Rewrite the material from the line containing "Click the step 15 number circle" through the line containing "pos(389,379)", adding 125 to every coordinate in the answers and keeping every other line as it is. Give only those lines.
### Provided data
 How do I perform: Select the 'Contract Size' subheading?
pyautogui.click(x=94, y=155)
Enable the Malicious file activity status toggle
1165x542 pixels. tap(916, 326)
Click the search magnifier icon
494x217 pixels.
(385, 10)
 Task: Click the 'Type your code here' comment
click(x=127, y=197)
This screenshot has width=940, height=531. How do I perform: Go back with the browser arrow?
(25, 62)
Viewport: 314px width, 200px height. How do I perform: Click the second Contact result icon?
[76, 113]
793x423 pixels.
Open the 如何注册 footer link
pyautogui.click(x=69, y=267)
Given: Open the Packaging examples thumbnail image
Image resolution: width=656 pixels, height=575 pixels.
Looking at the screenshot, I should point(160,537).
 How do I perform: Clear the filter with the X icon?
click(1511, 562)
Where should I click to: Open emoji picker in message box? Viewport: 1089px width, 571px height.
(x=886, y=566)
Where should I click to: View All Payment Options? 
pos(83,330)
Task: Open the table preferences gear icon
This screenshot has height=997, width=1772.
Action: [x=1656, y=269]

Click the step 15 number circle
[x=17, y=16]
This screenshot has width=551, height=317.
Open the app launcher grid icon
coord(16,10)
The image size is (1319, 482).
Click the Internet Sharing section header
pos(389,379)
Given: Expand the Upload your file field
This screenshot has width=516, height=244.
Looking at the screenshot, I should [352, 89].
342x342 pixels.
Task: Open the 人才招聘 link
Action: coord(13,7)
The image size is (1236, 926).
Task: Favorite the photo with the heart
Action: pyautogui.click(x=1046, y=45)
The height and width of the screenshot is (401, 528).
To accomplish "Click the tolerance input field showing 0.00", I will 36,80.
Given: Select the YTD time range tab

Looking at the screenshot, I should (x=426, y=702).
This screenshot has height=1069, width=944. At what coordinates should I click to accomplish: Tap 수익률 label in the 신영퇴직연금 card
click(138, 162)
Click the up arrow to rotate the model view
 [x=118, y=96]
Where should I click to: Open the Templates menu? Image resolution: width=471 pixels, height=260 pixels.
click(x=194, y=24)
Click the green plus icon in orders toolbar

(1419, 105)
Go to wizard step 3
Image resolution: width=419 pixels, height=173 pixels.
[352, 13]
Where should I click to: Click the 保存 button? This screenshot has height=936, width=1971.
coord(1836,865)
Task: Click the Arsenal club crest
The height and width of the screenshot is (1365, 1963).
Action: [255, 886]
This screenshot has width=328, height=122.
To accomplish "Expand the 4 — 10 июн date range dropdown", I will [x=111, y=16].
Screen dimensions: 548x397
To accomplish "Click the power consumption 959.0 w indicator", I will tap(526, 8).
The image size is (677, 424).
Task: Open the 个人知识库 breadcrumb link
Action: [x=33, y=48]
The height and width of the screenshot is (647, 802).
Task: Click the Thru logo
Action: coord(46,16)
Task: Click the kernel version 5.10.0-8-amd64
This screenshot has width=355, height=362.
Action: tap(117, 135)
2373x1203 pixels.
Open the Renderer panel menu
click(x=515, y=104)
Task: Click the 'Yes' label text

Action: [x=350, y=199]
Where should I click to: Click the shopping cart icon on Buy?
######
◆ Result of the exercise
Click the step 15 number circle
[x=142, y=141]
This screenshot has width=551, height=317.
Open the app launcher grid icon
coord(141,135)
The image size is (1319, 482).
Click the Internet Sharing section header
pos(514,504)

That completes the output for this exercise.